Inflation hedge with enhancing money flows
Costamare’s asset-heavy nature demonstrates its potential as an inflation hedge amid the stagflation macroeconomic outlook. Its enterprise mannequin as a ship proprietor and supplier allows itself to own some extent of pricing energy, whereas its biggest value contributor, the vessels’ working bills, is much less influenced by hovering inflation stress because it doesn’t pay for gasoline costs.
Compared with friends, Costamare’s P/B of 1.0 sits throughout the vary of a greater finish (decrease P/B is best). Nevertheless, it has considerably greater leverage in comparison with the remaining with related e-book worth ratios (decrease whole debt/ EBITDA is best). Which will mirror Costamare’s current fleet progress and it must impose larger monetary self-discipline to minimise its substantial debt threat.
And, that’s precisely what Costamare has been attempting to do. The corporate introduced down its leverage ratio to twenty% and enhance the liquidity place.
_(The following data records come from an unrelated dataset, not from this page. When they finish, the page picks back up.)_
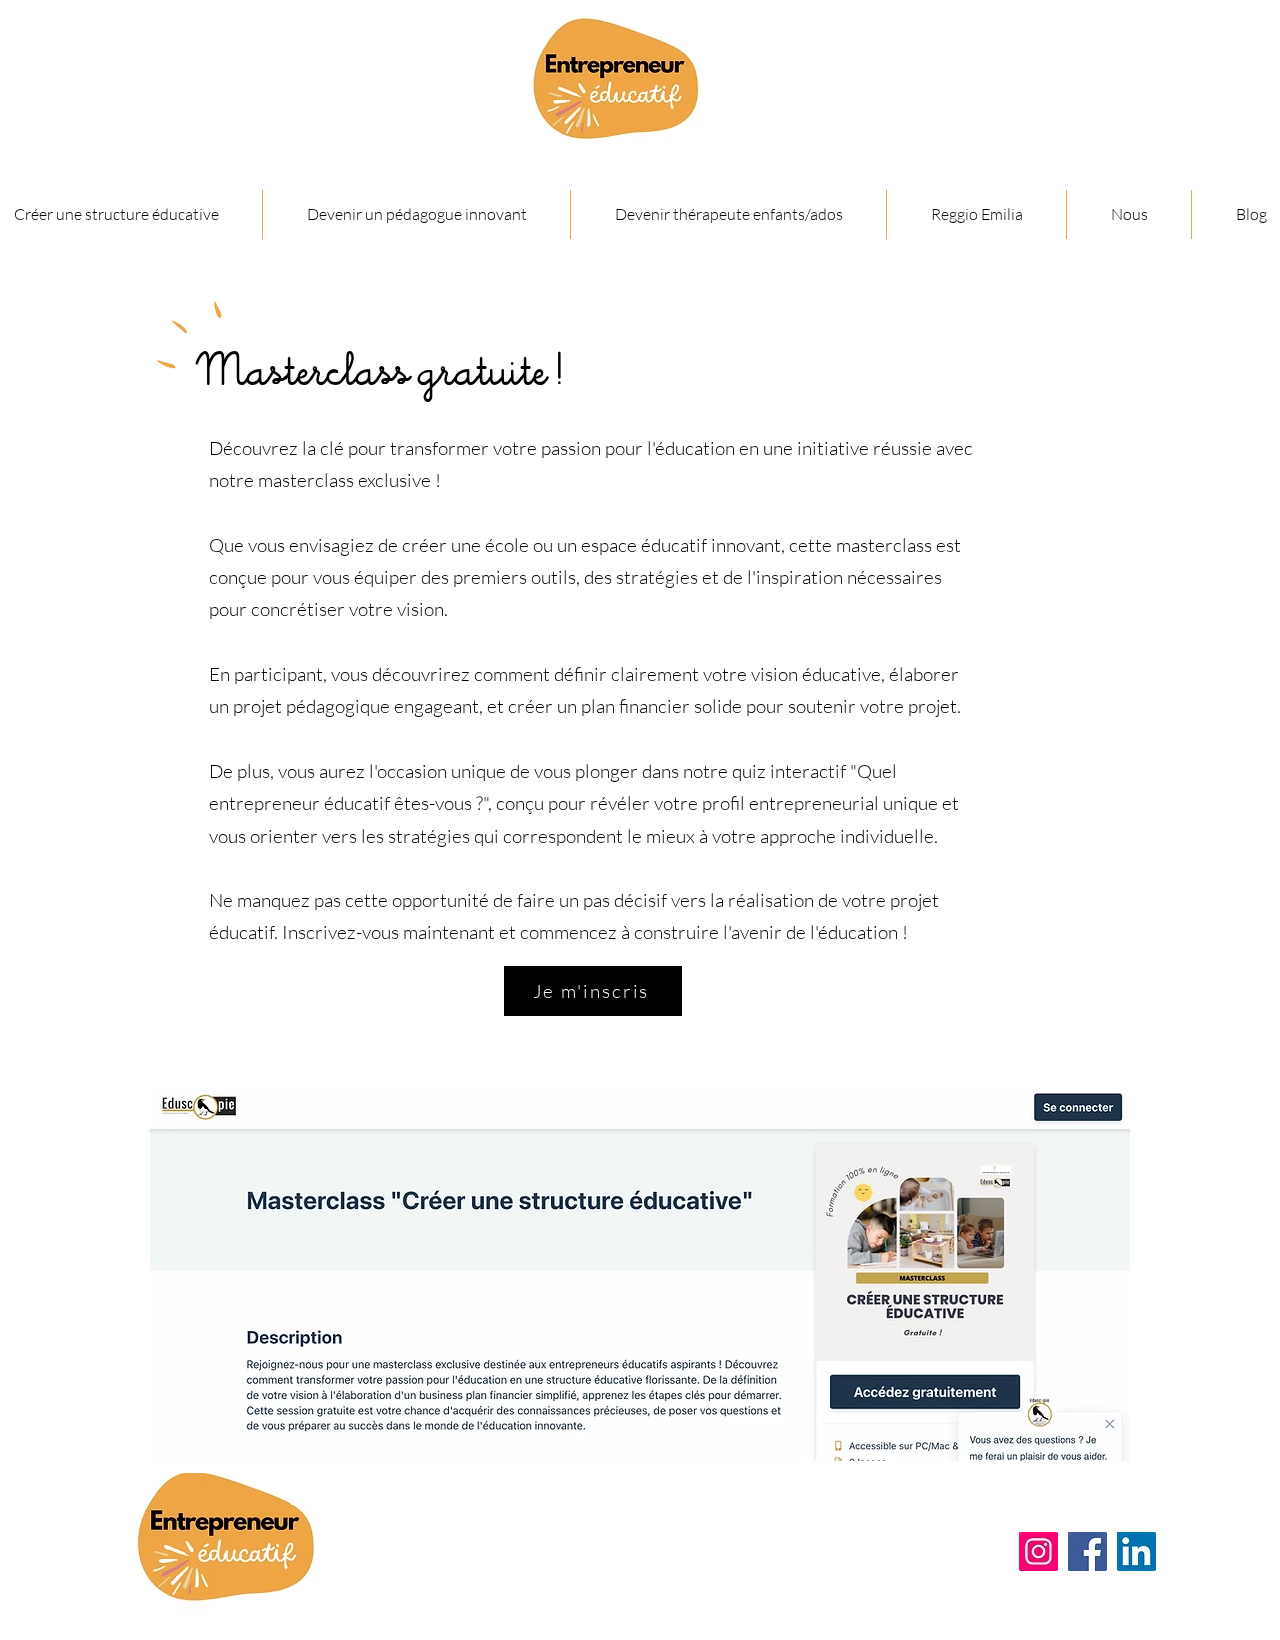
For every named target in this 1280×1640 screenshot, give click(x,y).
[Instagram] (1038, 1551)
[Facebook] (1087, 1551)
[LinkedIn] (1136, 1551)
It now possesses liquidity of $644 million to seize future progress, whereas sustaining a low fast ratio of 0.8 (lesser than 1 is sweet) to make sure sustainable leveraged progress.
Dangers
There are three key dangers (aggressive surroundings, sustainability-related rules, and rate of interest hike) that could possibly be extremely related to Costamare’s enterprise mannequin.
Firstly, nice competitors throughout the transport business might hurt the enterprise’s prime line over time if Costamare doesn’t sustain with fleet progress and innovation. Costamare has to discover a good stability between conserving steady financials and fleet growth in an effort to face up to any aggressive stress sooner or later.
The corporate can be anticipated to maintain up with IMO necessities and different quickly evolving sustainability requirements imposed by the US and EU. With the potential inclusion of maritime transport into the EU Emissions Buying and selling System (ETS) from 2022, Costamare might need to search for methods to higher decarbonise its fleet and navigate its position throughout the carbon market.
Lastly, Costamare’s money owed are all topic to variable rates of interest, which will likely be negatively affected by the rising rate of interest surroundings as main central banks started their tapering programmes. Therefore, the corporate has taken hedging approaches to minimise the substantial hurt it might carry to the online revenue margin.
Conclusion
Underneath the prevailing macroeconomic panorama, Costamare has regular progress outlook with undervalued financials for the brief to medium time period. As the corporate demonstrates enhancing self-discipline and good capital administration, the risk-reward in shopping for the inventory is profitable and appropriate for many buyers in search of first rate growth-value combine.